Winter is coming. And so are higher interest rates and tighter lending restrictions.
ANZ economists David Wilson and Jo Masters, say that Australian homeowners should prepare themselves for the changes likely to come into effect in nine months.
They say that Canada’s approach to its property market can be seen as a roadmap of how things will play out here.
There are notable similarities between the Canadian and Australian markets. For example, Vancouver and Toronto have had booms comparable with Sydney and Melbourne; and Australia and Canada both had low post-Global Financial Crisis (GF) interest rates.
“Canada is nine months ahead in terms of monetary tightening,” Masters told Domain.
So looking into the Canadian crystal ball, we can expect two interest rate hikes next year.
“Canada recently released additional macro-prudential measures for the property sector.
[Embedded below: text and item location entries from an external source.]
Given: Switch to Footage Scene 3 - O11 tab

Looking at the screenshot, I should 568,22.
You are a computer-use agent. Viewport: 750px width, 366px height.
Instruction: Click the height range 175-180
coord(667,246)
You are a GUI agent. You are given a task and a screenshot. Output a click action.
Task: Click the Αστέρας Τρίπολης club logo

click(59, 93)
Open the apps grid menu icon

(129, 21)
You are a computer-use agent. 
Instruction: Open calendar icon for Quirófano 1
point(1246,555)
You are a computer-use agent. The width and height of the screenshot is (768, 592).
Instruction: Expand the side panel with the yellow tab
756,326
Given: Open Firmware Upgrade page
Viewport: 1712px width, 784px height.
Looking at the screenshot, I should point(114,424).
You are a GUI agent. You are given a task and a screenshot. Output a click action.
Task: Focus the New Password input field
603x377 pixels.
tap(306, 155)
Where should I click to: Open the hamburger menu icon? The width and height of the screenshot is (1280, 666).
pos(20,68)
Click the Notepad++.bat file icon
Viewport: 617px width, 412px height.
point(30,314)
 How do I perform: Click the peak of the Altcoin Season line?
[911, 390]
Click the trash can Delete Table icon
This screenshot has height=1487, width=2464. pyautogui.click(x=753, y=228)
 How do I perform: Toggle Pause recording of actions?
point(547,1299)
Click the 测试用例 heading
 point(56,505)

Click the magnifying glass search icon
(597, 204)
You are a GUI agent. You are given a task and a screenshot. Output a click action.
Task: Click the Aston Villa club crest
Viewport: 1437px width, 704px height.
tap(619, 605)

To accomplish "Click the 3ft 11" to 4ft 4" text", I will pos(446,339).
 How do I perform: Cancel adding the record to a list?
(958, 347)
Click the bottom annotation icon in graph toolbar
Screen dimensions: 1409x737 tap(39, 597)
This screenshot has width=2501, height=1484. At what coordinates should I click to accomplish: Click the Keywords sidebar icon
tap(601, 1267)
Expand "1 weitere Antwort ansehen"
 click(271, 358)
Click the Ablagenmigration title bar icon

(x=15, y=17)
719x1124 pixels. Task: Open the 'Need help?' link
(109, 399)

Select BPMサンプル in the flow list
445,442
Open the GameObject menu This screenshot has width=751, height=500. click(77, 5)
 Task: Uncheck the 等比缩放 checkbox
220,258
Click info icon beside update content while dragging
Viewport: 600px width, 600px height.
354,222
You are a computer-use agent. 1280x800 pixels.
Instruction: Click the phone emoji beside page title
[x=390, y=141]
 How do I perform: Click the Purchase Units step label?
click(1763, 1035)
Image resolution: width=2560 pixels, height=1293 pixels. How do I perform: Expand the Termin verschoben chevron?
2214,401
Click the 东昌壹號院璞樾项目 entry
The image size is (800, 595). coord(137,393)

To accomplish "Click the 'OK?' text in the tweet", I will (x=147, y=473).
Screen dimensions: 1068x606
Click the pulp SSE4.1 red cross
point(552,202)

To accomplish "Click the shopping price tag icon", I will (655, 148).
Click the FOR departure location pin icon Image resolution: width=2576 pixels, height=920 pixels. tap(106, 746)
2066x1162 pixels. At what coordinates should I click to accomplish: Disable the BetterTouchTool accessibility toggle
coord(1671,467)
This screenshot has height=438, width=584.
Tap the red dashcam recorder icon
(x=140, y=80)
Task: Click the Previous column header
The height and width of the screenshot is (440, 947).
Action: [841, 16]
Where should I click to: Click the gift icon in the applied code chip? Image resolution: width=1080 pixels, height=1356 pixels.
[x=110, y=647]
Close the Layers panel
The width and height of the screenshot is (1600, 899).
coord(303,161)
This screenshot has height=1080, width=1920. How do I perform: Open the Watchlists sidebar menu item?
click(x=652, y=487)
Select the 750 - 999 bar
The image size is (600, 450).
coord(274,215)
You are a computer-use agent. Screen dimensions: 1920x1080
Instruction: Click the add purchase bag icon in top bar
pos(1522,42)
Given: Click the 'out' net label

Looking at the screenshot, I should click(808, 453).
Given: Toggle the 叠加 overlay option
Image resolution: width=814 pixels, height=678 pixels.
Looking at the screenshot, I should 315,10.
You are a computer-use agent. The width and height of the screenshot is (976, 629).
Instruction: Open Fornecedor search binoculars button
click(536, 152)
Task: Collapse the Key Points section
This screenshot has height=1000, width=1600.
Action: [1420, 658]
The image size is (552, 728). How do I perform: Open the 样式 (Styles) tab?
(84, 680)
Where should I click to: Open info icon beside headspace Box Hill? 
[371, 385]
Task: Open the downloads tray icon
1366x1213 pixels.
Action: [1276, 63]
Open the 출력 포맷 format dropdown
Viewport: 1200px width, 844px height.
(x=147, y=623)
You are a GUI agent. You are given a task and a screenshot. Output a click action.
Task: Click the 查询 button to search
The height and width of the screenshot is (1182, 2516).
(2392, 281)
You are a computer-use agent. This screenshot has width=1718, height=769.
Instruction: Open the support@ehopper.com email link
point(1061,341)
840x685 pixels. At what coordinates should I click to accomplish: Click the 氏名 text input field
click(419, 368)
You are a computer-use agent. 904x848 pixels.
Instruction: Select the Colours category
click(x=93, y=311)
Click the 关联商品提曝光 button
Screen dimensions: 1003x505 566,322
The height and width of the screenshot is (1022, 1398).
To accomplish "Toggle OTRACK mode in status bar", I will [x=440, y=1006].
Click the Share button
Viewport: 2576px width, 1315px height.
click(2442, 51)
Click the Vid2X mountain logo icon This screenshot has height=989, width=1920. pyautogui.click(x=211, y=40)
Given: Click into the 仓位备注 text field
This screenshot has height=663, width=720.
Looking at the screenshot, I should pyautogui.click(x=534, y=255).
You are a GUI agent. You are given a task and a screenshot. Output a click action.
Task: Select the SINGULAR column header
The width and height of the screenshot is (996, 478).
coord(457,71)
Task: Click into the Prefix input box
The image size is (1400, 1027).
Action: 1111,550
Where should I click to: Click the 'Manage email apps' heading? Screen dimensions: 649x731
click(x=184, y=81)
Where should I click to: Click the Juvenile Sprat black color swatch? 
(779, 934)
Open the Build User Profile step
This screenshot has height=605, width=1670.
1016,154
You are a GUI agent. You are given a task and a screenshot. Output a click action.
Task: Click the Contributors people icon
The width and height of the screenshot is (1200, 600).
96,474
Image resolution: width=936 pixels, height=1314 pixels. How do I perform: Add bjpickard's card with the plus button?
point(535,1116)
These are likely to have a material impact on mortgage originations, housing affordability and property price growth in 2018. The hottest property markets in Canada – Vancouver and Toronto – are likely to be hit the hardest by these measures,” Masters added.
It’s worth noting that both Canadas hikes this year have only taken their cash rate to 1% which is still lower than our current rate of 1.5%.
But AMP Capital’s Head of Investment Stratgey and Chiecf Economist, Shane Oliver, agrees that Canada is one to watch.
“It’s a fair comparison to make, both countries have had strong immigration levels and pretty strong property markets, which have lead to a deterioration of affordability,” he told Domain.
Oliver also warned that if Australia goes down the same road as Canada, it could result in a steeper decline.